Son precisamente estos actores los que sigo con especial atención: podrían beneficiarse de una gran exposición mediática cuando Polymarket salga a bolsa.
Pensemos en la popularidad de la que se beneficiaron todos los intercambios descentralizados (DEX) de contratos perpetuos tras el lanzamiento de Aster (apoyado públicamente por Changpeng Zhao, fundador de Binance). Creo que asistiremos a un fenómeno relativamente similar cuando Polymarket cotice en bolsa y los demás mercados de predicción lancen sus tokens.
Por lo tanto, existe la oportunidad de interactuar con estos mercados de predicción y ser potencialmente elegible para un airdrop cuyo precio del token podría verse impulsado por el hype de los mercados de predicción.
La economía de los creadores con Zora
Si hay otro proyecto que me ha llamado la atención en las últimas semanas, ese es Zora, una aplicación social que está experimentando con un sistema de monetización particular. De hecho, cada perfil, e incluso cada publicación, está vinculado a una criptomoneda. Es lo que se conoce como «content coins» y «creator coins».
El principio es el siguiente: cada creador recibe una parte de las comisiones por las transacciones de sus content coins/creator coins. Los usuarios pueden especular con un contenido/creador que puede hacerse viral o simplemente apoyar a sus creadores favoritos a modo de propina, acumulando criptomonedas vinculadas a sus contenidos.
Esta nueva forma de monetizar el contenido es aún totalmente experimental y no hay garantía de que tenga éxito. Sin embargo, este tipo de experimentos me llaman la atención porque son un terreno fértil para más experimentación.
Por ejemplo, un analista de Messari está probando un modelo innovador: toma posiciones de trading en público en Zora y, si obtiene ganancias, utiliza un porcentaje para recomprar su creator coin. Esto crea una presión compradora que podría hacer subir el precio del token, lo que incita a los titulares a conservar su creator coin más allá de la simple especulación viral.
Otro ejemplo: un analista on-chain ofrece acceso a su grupo privado de Telegram a cambio de 2,5 millones de su moneda creadora.
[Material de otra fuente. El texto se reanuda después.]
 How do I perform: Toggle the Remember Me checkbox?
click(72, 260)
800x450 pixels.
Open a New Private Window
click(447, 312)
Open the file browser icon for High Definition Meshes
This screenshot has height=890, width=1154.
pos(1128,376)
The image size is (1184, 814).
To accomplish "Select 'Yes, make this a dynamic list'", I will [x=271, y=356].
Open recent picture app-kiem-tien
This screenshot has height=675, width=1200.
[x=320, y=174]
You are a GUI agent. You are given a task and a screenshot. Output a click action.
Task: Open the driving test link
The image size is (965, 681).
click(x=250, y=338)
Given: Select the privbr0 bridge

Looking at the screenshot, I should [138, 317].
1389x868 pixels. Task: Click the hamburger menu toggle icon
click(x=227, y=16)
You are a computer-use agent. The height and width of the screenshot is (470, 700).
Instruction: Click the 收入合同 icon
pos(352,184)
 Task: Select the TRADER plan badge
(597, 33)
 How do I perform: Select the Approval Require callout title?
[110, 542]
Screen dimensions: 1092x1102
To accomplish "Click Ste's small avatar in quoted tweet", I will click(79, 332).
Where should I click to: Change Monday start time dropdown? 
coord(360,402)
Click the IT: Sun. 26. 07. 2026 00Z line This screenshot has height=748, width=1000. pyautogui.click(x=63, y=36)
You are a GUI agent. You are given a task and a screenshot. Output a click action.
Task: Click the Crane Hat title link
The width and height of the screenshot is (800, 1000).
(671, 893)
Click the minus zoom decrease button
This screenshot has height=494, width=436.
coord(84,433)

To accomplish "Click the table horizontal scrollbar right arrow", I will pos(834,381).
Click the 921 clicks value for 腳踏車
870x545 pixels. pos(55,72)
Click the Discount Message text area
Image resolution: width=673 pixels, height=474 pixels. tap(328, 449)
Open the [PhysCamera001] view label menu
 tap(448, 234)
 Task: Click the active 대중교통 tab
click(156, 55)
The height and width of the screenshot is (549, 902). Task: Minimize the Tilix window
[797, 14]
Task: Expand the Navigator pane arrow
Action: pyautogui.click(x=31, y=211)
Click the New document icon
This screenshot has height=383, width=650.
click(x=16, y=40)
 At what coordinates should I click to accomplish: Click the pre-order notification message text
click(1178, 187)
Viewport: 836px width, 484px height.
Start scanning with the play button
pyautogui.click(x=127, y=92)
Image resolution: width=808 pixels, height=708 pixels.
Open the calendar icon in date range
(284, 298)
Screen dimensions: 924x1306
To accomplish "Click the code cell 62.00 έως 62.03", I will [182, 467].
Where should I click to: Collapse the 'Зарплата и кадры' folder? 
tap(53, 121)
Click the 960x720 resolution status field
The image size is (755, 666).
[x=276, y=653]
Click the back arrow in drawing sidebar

A continuación, quema 2 millones de tokens y se queda con el resto para remunerar su trabajo.
El objetivo aquí no es destacar la moneda X o Y, sino demostrar cómo el modelo de Zora y los experimentos relacionados con él pueden suponer un nuevo impulso para la economía de los creadores, al tiempo que benefician a los titulares.
Estas dos señales débiles son solo un adelanto de las dinámicas emergentes que pretendo seguir explorando en las próximas ediciones. El objetivo sigue siendo el mismo: ayudarle a identificar, comprender y, potencialmente, aprovechar los proyectos que están dando forma hoy a la criptomoneda del mañana.